Government Reform
Six months after the Buffalo Creek disaster, Congress passed the National Dam Inspection Act of 1972. The Act authorized the inventory of all dams in the U.S. (approximately 50,000) and called for an inspection of each to determine how safe each was, to be carried out by the U.S. Army Corps of Engineers.
Until directed to do so by President Carter on December 2, 1977, the Office of Management and Budget had refused to appropriate money for the inspections and the Corps of Engineers had failed to inspect a single dam as required by the Act. Although the Corps had developed a national inventory of dams, the General Accounting Office termed it "incomplete, inaccurate, and misleading."
In the five years after the Act was passed, there were four dam collapses resulting in major loss of life -- 245 persons killed and $600 million in property damages. A 1978 report from the House Subcommittee on Environment, Energy, and Natural Resources states that "high or significant hazard potential exists at 20,000 dams in the United States."

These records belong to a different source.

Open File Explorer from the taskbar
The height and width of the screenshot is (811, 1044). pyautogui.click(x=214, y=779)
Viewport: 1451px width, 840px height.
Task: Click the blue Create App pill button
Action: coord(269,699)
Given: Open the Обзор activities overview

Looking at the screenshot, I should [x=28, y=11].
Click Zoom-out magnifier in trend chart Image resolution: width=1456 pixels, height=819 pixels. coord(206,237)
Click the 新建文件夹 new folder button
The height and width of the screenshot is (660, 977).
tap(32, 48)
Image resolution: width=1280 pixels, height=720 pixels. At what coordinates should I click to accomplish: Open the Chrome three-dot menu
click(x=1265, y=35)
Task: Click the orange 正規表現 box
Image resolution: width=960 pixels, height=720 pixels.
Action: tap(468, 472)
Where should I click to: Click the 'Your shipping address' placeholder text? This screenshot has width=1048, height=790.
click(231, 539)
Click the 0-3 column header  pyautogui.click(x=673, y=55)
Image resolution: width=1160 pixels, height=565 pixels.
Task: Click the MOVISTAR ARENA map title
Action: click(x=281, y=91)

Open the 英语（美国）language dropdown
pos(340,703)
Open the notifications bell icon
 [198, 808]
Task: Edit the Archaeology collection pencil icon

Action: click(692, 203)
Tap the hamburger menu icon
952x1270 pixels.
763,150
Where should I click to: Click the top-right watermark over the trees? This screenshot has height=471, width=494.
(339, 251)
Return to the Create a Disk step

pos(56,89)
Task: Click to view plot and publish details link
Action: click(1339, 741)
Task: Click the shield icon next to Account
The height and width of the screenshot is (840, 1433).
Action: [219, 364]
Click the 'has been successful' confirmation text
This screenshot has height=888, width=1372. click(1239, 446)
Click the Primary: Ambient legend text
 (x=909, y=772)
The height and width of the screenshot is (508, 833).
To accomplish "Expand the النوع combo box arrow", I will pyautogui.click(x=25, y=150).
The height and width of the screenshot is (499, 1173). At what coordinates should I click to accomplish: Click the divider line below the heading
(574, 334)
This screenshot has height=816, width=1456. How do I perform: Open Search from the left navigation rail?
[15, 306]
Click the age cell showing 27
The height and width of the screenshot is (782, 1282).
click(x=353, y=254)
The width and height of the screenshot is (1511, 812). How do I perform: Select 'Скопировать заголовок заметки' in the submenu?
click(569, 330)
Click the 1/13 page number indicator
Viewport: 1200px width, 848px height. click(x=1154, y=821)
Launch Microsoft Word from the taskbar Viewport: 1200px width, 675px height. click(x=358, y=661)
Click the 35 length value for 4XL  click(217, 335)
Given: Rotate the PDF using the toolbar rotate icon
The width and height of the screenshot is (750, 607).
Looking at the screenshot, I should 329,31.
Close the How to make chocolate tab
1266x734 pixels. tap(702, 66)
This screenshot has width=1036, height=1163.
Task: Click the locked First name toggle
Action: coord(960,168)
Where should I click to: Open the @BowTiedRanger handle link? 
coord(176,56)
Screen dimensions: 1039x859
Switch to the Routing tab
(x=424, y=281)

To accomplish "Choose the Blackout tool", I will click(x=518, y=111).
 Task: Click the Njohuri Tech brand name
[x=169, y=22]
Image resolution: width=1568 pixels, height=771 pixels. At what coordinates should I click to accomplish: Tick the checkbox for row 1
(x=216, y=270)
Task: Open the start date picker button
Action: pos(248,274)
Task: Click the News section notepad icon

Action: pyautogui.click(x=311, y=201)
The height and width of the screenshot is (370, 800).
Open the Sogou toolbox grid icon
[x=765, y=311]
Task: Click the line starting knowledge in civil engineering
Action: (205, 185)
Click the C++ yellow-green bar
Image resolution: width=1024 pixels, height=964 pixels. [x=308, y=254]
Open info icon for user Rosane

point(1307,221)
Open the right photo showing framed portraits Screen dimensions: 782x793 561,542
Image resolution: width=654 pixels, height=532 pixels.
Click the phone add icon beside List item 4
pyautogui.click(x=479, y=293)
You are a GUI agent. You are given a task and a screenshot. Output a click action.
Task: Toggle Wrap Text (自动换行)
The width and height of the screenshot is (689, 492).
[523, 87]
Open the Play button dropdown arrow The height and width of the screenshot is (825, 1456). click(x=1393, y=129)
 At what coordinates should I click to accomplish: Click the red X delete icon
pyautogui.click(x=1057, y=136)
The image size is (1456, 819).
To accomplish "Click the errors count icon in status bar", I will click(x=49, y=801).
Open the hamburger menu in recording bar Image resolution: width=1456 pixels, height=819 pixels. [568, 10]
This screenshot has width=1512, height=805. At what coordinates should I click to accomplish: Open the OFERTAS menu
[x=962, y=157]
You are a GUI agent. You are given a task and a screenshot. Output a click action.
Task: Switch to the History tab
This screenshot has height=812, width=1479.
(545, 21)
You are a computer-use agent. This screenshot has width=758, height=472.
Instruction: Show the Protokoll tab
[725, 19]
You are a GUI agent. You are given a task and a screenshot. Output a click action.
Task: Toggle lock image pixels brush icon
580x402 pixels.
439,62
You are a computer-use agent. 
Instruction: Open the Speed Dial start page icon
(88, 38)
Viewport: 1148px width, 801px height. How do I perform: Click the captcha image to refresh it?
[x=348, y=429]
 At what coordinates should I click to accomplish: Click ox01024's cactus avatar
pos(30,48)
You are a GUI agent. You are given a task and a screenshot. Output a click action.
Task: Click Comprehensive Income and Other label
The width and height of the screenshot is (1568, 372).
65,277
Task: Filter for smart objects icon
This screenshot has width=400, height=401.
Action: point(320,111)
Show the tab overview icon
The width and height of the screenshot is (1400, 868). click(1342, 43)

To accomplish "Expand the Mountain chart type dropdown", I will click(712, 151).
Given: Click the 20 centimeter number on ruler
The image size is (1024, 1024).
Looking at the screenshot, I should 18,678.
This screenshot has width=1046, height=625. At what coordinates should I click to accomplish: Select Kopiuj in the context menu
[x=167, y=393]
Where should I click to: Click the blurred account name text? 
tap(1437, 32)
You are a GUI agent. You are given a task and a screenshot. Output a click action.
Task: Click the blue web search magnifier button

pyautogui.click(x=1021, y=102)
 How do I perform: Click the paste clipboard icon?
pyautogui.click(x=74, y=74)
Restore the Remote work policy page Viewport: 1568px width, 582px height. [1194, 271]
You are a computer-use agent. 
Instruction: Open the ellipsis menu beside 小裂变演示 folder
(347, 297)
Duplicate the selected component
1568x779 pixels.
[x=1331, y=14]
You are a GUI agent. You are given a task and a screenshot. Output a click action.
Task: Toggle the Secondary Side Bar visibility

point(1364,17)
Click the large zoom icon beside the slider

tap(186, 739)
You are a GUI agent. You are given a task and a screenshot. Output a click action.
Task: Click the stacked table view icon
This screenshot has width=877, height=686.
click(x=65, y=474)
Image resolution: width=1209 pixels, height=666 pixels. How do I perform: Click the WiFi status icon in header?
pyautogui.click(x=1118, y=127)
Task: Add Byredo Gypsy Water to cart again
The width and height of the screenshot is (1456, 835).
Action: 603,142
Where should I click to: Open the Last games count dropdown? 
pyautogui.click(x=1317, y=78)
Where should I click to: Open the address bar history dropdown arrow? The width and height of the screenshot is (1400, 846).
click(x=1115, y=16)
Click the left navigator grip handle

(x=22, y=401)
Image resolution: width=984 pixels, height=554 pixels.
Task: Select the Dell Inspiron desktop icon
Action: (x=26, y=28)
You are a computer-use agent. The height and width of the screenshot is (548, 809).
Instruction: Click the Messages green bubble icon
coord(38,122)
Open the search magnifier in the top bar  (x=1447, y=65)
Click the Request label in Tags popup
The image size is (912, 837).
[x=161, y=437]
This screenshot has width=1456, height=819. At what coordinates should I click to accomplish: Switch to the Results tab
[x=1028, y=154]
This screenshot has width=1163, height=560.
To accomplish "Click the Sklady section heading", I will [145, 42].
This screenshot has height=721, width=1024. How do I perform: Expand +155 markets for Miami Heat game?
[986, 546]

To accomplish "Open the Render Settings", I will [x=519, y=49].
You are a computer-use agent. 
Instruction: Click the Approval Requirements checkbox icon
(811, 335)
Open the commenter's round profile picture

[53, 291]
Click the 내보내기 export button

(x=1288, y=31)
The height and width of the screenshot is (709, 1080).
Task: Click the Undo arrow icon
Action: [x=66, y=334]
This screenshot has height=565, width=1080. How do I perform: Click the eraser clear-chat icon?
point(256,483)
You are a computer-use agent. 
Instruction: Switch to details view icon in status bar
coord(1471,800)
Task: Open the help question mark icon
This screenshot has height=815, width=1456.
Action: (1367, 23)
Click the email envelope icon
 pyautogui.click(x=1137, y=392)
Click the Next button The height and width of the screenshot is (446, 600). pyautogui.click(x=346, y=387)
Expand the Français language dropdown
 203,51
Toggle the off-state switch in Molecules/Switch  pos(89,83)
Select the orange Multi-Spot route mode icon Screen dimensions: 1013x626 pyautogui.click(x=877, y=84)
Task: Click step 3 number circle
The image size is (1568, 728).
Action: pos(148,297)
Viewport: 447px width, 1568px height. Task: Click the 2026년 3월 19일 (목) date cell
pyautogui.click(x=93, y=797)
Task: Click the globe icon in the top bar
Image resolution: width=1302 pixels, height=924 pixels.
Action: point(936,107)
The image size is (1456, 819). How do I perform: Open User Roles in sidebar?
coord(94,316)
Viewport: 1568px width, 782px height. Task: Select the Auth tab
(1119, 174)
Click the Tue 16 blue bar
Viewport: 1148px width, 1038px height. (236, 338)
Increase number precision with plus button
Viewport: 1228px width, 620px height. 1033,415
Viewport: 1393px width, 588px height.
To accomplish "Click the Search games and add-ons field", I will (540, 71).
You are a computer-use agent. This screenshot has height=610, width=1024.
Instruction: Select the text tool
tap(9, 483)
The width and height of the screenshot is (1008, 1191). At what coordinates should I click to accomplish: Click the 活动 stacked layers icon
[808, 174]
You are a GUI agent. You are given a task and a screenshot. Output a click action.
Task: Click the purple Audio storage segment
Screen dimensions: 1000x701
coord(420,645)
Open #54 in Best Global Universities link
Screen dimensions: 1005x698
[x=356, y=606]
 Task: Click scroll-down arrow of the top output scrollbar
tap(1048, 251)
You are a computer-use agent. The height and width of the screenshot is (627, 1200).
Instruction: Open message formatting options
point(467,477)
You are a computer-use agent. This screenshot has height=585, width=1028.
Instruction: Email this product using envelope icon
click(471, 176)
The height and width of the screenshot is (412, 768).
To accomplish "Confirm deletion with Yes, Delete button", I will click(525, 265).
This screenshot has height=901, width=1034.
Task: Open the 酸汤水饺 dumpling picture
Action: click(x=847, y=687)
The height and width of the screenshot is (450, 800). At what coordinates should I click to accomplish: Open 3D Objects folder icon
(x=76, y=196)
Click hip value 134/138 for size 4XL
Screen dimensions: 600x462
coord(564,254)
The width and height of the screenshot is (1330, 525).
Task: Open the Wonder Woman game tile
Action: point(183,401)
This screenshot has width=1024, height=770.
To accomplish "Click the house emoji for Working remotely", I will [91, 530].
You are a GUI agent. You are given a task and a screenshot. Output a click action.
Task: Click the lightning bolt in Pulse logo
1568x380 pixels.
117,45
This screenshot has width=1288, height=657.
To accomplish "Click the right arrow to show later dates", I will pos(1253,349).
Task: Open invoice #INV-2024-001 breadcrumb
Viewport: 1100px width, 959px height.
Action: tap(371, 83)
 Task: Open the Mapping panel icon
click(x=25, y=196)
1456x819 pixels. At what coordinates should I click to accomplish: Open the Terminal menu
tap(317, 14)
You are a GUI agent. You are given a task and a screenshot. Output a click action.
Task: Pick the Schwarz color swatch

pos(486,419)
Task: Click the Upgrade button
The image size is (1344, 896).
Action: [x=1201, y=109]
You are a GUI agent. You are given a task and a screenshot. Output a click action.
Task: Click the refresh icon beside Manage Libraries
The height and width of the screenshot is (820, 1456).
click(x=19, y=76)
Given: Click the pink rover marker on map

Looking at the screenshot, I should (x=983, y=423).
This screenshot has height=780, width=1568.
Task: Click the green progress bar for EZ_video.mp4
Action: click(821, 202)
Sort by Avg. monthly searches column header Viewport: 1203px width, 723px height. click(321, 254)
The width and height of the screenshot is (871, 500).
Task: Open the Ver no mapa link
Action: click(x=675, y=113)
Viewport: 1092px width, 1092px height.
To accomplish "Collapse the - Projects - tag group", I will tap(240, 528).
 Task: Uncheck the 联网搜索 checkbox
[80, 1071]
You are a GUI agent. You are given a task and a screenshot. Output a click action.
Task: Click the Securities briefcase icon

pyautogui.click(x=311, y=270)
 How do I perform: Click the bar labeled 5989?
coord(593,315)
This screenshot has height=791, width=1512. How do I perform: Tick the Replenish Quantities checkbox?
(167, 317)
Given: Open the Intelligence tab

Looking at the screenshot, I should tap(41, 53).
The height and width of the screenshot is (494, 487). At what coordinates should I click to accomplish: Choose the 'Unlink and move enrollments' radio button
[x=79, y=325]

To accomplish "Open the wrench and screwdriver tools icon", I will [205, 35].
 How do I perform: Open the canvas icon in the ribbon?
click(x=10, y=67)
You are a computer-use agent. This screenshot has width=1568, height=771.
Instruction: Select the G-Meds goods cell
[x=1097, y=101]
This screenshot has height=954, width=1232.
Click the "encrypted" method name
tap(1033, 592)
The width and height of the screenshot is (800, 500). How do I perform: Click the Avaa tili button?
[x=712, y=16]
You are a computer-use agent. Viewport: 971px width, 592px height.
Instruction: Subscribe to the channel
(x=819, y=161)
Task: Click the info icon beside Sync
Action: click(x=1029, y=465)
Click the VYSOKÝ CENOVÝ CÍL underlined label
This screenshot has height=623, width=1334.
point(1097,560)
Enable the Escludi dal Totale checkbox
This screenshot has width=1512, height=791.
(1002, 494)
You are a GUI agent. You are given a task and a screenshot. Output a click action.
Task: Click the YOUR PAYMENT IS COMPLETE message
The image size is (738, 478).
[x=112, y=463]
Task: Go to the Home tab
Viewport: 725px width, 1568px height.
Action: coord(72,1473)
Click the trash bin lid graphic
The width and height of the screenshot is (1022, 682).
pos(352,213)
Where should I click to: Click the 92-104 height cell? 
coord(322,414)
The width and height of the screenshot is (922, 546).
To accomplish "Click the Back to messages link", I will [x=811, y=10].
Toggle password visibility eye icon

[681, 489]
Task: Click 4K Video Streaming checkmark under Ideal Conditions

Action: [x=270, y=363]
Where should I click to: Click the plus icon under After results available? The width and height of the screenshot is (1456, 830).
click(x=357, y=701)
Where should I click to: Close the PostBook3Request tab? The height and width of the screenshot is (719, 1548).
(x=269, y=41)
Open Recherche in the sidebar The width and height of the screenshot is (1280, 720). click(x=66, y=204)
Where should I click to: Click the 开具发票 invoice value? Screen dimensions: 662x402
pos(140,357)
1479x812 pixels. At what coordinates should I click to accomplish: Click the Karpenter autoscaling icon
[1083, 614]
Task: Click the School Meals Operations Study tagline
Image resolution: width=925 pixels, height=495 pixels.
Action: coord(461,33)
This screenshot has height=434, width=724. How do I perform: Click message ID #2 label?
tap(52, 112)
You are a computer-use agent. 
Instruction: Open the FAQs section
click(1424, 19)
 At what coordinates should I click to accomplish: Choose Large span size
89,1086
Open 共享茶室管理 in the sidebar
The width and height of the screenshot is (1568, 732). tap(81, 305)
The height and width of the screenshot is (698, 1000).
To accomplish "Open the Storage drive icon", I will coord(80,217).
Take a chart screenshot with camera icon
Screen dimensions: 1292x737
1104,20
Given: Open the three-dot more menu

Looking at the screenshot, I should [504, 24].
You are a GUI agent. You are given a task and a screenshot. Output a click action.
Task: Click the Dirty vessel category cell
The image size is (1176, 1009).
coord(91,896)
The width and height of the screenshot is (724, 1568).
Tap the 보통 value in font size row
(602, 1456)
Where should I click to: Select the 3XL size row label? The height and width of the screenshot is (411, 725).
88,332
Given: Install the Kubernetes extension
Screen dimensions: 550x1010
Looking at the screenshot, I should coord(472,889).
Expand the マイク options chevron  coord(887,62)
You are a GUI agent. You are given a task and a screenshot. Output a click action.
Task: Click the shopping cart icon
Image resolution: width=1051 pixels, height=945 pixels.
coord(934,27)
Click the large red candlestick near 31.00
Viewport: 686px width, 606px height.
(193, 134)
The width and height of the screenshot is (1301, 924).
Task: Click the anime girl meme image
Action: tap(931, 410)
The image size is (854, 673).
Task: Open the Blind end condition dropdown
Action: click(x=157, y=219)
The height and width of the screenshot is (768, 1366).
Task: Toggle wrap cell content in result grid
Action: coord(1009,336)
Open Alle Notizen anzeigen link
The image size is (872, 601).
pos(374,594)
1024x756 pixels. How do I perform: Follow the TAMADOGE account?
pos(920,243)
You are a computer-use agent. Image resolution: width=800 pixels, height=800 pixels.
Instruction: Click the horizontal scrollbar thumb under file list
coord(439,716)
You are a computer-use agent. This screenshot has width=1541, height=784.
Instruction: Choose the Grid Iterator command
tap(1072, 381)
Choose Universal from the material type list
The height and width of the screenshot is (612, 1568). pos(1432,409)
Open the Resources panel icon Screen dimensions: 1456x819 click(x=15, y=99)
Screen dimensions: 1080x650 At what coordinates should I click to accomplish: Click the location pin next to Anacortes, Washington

Nearly four years after the Buffalo Creek disaster, new regulations governing coal-waste dams and refuse piles went into effect to augment the already existing provisions of the 1969 Coal Mine Health and Safety Act. Even officials at the Interior Department, whose Mine Enforcement and Safety Administration was responsible for drawing up and enforcing the new regulations, conceded that the new laws would not prevent repetition of the type of calamity that hit Buffalo Creek.
The new regulations reflected the position that the Interior Department had taken since the Buffalo Creek disaster-that under the 1969 Coal Mine Health and Safety Act it can only act to assure the safety of miners on the job. Although a number of Congressmen involved in writing the 1969 Act contended that Interior's responsibility went far beyond worker safety, the Department continued to argue that mining conditions that affect nearby communities or might endanger public health and welfare lie outside its jurisdiction.